The function $$f:\mathbb{R}\to \mathbb{R}$$ be defined by $$f(x)=(x^2+1)^{35}$$. Prove that the function $$f(x)$$ is not one-one.

Answer

**step1** Understanding the Goal

The problem asks us to determine if a function, named $$f(x)$$, is "one-one" or "not one-one". For a function to be "one-one", it means that if we choose any two different input numbers, the function must always give us two different output numbers. To prove that a function is "not one-one", we need to find at least two different input numbers that, when put into the function, give the exact same output number.

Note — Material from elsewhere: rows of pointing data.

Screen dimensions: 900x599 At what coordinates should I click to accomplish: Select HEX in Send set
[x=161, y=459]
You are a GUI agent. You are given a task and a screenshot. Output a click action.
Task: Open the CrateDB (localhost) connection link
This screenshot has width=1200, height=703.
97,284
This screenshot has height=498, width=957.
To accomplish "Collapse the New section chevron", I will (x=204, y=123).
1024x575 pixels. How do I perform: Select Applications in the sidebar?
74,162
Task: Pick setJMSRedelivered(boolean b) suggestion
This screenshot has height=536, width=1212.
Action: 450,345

**step2** Understanding the Function

The function is given as $$f(x)=(x^2+1)^{35}$$. Let's break down what this means step by step for any number $$x$$ we choose:
1. First, we take the number $$x$$ and multiply it by itself. This is what $$x^2$$ means (for example, if $$x$$ is 2, then $$x^2$$ is $$2 \times 2 = 4$$).
2. Next, we add 1 to the result we got from the first step.
3. Finally, we take this new sum and multiply it by itself 35 times. This is what $$(...)^{35}$$ means.

**step3** Choosing Our Test Numbers

To show that the function is not one-one, we need to find two different numbers that will give us the same final answer. Let's pick a positive number and its opposite negative number. A good pair to start with is 2 and -2. These are clearly different numbers.

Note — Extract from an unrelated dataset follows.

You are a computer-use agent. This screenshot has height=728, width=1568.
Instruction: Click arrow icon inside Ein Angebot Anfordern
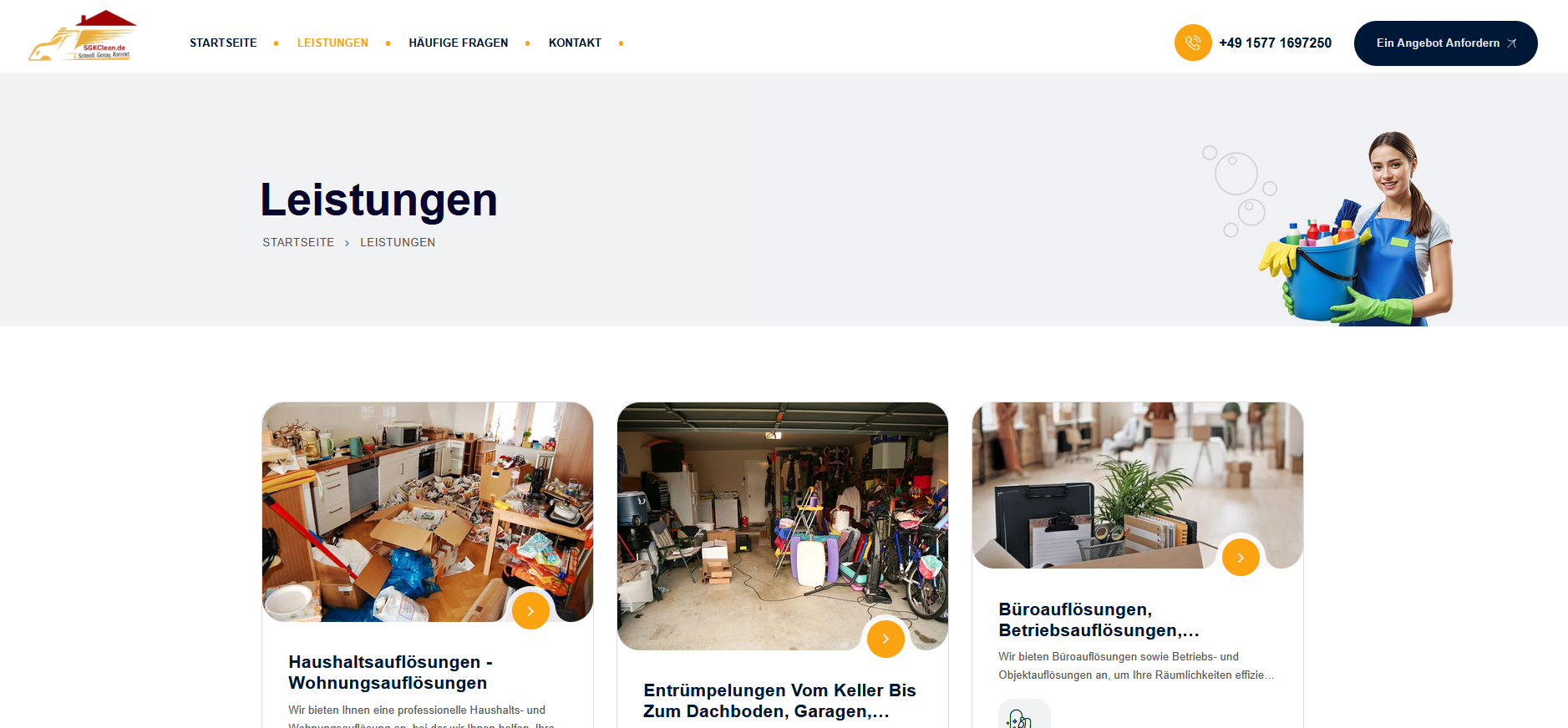click(x=1511, y=43)
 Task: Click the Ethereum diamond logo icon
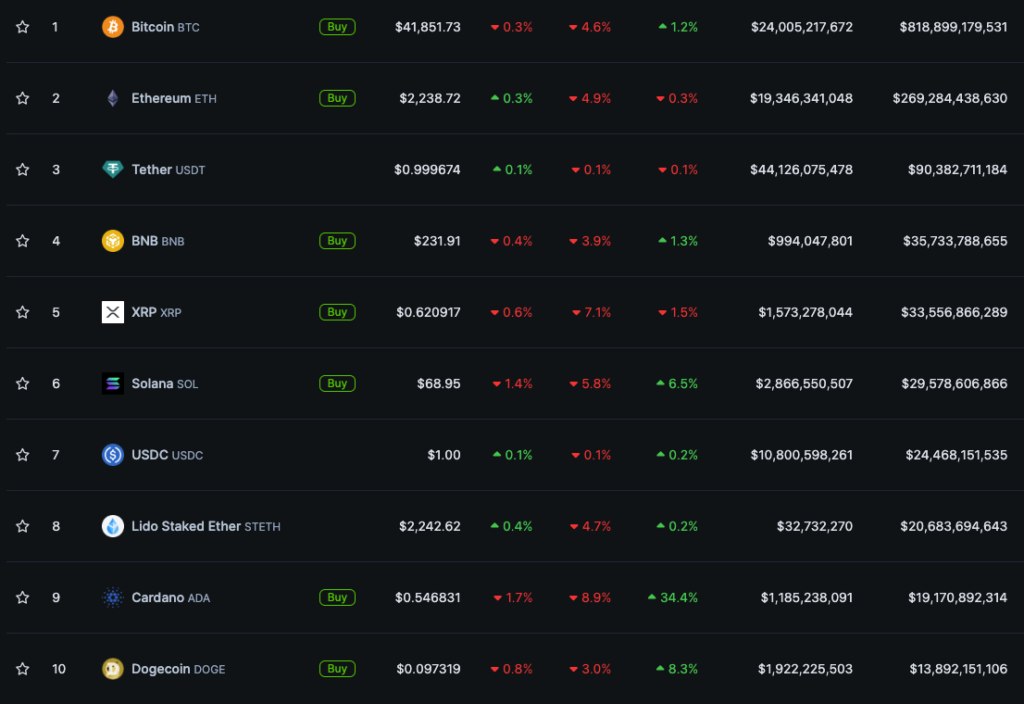[x=113, y=98]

**step4** Calculating for the First Number: 2

Let's use the input number $$x=2$$.
1. First, we calculate $$x^2$$: $$2 \times 2 = 4$$.
2. Next, we add 1: $$4 + 1 = 5$$.
3. Finally, we raise this to the power of 35: $$f(2) = (5)^{35}$$. This means the number 5 multiplied by itself 35 times. We don't need to calculate this very large number, just represent it this way.

**step5** Calculating for the Second Number: -2

Now let's use the input number $$x=-2$$.
1. First, we calculate $$x^2$$: $$(-2) \times (-2)$$. When we multiply a negative number by another negative number, the result is a positive number. So, $$(-2) \times (-2) = 4$$.
2. Next, we add 1: $$4 + 1 = 5$$.
3. Finally, we raise this to the power of 35: $$f(-2) = (5)^{35}$$. This is the number 5 multiplied by itself 35 times.

**step6** Comparing Our Results

We found that when we put 2 into the function, the output was $$(5)^{35}$$.
We also found that when we put -2 into the function, the output was $$(5)^{35}$$.
So, $$f(2) = f(-2)$$.
However, our input numbers were 2 and -2, which are clearly different numbers (2 is not the same as -2).

**step7** Concluding Our Proof

Because we found two different input numbers (2 and -2) that produce the exact same output number ($$(5)^{35}$$) from the function, we have shown that the function $$f(x)=(x^2+1)^{35}$$ is not one-one.